I am so glad I kept Nineteen Minutes by Jodi Picoult past the library due date. It was so worth the 40 cent fine. (It would've been 60 cents, but they didn't charge me for the July 4th holiday.)
What I love about Jodi Picoult (well, besides the gorgeous curly red hair) is that she's not afraid to write about difficult subject matter--in the case of Nineteen Minutes, a school shooting in which nine students and one teacher are killed during that short period of time. What makes Picoult unique is that she takes what beliefs you thought were set in stone and turns them upside down. She makes you realize these issues are not black and white.
I'll admit that when I watch the news on television, I provide my own commentary to anyone who'll listen. (Annoying, I know, but it's a surefire way to start a conversation with the quiet husband.) A boy gets killed in Baltimore City at 2 am, and I ask why the hell was he out that late in the first place. A toddler gets kidnapped, and I ask why the parents thought it was okay to leave him by himself. A couple of teenagers open fire in a high school and massacre dozens before killing themselves, and I think the psychos certainly deserved to die. I mean, they were monsters without one shred of kindness in their souls, right? I'd never doubted such beliefs until reading Nineteen Minutes.
In the first chapter, Peter Houghton, a 17-year-old student at Sterling High in Sterling, N.H., walks into school carrying two handguns and two sawed-off shotguns after setting off a car bomb in the school parking lot. After being taken into custody, Peter tells the detective, "They started it."
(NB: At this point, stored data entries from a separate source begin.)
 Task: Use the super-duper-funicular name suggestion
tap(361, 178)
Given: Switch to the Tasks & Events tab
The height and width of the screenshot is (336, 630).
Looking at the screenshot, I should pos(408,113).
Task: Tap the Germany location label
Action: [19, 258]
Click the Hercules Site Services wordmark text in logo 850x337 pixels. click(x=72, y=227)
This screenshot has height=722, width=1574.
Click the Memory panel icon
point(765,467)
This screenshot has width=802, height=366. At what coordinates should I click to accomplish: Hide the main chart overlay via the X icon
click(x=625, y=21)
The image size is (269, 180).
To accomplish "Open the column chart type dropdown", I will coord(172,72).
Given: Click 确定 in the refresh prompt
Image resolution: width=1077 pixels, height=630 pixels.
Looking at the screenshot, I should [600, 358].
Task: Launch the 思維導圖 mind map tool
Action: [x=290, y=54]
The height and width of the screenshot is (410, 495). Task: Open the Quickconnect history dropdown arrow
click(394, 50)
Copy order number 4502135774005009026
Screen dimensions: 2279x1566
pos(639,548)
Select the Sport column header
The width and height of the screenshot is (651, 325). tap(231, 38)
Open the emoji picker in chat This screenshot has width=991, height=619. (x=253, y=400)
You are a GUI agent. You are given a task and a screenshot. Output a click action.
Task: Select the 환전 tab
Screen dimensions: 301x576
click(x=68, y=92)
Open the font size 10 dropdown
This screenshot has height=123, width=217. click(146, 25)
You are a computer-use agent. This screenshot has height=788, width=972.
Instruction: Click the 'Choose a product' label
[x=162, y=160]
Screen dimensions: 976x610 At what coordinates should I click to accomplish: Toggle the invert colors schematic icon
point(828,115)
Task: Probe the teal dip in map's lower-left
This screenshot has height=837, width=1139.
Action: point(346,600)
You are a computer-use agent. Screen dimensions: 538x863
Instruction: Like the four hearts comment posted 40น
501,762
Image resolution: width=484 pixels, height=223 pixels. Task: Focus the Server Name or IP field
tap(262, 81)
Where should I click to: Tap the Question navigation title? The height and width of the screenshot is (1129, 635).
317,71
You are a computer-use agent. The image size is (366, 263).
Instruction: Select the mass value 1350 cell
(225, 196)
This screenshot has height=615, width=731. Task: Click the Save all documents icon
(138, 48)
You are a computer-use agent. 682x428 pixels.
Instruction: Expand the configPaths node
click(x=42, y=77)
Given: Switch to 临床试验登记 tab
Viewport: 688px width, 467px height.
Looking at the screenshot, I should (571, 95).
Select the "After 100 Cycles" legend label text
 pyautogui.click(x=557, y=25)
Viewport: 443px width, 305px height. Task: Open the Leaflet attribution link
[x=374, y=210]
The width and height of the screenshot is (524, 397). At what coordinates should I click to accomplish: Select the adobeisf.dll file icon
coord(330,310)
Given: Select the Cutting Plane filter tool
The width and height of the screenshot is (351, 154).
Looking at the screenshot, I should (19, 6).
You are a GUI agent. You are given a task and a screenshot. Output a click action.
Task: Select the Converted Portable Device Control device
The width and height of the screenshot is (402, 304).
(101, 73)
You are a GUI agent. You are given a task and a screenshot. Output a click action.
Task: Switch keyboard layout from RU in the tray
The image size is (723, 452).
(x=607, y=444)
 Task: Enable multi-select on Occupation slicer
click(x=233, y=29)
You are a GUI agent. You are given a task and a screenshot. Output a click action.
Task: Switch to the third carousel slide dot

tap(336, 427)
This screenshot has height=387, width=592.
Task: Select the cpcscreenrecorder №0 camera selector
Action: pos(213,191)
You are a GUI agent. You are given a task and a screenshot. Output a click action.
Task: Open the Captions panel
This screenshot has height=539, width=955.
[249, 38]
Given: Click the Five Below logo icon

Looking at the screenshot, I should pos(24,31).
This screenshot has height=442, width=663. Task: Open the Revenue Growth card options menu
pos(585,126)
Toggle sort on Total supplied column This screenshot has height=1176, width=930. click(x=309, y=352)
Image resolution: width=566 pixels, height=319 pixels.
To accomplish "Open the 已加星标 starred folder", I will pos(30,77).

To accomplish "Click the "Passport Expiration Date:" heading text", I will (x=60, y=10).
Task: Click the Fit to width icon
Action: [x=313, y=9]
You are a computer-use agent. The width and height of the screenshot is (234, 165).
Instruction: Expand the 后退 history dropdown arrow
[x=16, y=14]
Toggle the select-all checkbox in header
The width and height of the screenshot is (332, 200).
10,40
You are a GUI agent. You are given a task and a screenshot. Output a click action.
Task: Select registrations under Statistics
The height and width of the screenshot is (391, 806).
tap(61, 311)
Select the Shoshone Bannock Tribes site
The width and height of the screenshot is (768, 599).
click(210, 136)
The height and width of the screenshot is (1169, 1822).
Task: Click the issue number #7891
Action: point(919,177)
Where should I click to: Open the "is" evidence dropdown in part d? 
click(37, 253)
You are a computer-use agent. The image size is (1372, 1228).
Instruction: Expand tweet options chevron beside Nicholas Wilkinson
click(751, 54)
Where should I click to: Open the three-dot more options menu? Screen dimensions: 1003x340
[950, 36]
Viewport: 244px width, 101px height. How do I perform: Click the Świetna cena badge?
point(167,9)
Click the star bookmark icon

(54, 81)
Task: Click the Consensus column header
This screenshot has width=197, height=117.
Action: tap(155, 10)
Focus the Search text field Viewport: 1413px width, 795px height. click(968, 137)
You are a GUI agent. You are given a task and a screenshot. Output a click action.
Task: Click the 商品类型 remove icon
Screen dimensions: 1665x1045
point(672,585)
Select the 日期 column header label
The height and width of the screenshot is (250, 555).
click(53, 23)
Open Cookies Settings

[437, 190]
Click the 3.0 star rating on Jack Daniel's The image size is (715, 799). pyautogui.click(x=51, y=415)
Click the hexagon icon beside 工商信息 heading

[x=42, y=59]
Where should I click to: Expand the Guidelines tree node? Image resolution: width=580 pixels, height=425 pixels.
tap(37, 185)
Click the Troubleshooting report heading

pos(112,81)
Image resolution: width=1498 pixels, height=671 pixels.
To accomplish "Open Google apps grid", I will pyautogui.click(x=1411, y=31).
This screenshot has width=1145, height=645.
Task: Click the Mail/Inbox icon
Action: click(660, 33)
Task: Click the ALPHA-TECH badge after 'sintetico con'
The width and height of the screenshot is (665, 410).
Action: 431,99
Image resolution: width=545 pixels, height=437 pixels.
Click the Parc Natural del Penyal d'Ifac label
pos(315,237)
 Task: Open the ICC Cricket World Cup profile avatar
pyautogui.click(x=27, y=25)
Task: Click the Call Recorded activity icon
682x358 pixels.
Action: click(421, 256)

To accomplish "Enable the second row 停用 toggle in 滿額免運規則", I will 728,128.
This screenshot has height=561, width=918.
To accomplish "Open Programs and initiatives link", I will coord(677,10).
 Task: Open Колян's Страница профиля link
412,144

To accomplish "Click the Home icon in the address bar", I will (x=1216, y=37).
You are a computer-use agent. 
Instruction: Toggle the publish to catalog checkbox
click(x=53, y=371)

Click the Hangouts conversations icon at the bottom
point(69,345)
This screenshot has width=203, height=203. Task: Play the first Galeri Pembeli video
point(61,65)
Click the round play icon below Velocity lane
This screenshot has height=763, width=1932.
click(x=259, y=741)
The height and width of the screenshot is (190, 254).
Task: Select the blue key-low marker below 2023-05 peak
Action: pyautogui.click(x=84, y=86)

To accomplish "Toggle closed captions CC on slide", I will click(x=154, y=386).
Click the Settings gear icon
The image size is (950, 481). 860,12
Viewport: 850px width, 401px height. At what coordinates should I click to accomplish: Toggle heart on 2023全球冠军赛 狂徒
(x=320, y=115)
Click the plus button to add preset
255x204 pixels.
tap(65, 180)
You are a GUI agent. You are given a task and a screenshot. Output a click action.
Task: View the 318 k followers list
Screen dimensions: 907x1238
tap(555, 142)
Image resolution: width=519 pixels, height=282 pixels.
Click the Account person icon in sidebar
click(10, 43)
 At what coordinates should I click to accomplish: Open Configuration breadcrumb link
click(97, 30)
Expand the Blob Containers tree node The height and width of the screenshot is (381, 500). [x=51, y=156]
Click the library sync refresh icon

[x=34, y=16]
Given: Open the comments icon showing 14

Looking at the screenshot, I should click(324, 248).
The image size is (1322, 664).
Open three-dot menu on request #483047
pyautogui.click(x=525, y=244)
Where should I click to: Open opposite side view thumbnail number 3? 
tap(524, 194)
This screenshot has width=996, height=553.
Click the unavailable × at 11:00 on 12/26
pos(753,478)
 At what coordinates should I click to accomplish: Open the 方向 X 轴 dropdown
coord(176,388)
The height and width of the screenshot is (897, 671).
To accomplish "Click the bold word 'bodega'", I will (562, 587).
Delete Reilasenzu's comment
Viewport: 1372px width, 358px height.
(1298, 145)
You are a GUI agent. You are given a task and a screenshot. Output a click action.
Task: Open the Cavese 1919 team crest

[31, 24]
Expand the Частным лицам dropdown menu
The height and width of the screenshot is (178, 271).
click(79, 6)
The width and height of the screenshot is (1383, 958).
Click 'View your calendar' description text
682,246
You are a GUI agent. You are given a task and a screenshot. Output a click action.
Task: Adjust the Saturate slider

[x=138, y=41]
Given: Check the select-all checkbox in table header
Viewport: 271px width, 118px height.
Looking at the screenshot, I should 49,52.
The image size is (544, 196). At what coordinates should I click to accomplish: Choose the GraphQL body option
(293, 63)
Picoult then transports you from the present into the past and back and forth again. The story is told from the points of view of several characters: Peter; Josie, the girlfriend of one of the jocks killed during the shooting spree and Peter's oldest friend, who stopped hanging out with him when she became popular; Alex, Josie's mom and the judge assigned to the case; Patrick, the detective who took Peter into custody; Lacy, Peter's mom and Alex's former best friend; Lewis, Peter's father; and Jordan, Peter's attorney.
Picoult helps you to understand how the torture Peter endured nearly everyday from kindergarten on could push him to such extremes. Having endured my own fair share of bullying in middle school and high school, I felt bad for Peter and agreed that his tormentors needed to be stopped. But killed? No. Most of us have an internal "stop" button that prevents us from going that far. But I appreciate Picoult taking me on a journey through the shades of gray.
I also was drawn to the character of Lacy because, as a mother, I understand what it means to have hopes and dreams and unconditional love for a human being you helped to create. The media focuses on the families of those killed, and rightly so, but Picoult helped me to see that the mothers and fathers of the killers are victims, too, having lost children who are no longer the same people they tucked into bed every night.
Picoult is telling us that we can't make snap judgments. Our lives, our worries, our souls, our thoughts, our actions are much too complex. We need to delve deeper, look at a situation from all angles, understand that things aren't always what we see on the surface.
I've never before finished a book feeling a teeny bit sorry for the bad guy. Picoult did not give Peter's tormentors many redeeming qualities, but she succeeded in making Peter appear human, not quite the monster he is at first glance. I remember the Peter in my high school, the kid who always had a target on his back, though he didn't do much to deserve it. And I remember the obnoxious jocks and their snobby girlfriends who thought they were above it all and were downright cruel to this kid--simply because it gave them a sense of power and made them feel good because they weren't the ones being tortured.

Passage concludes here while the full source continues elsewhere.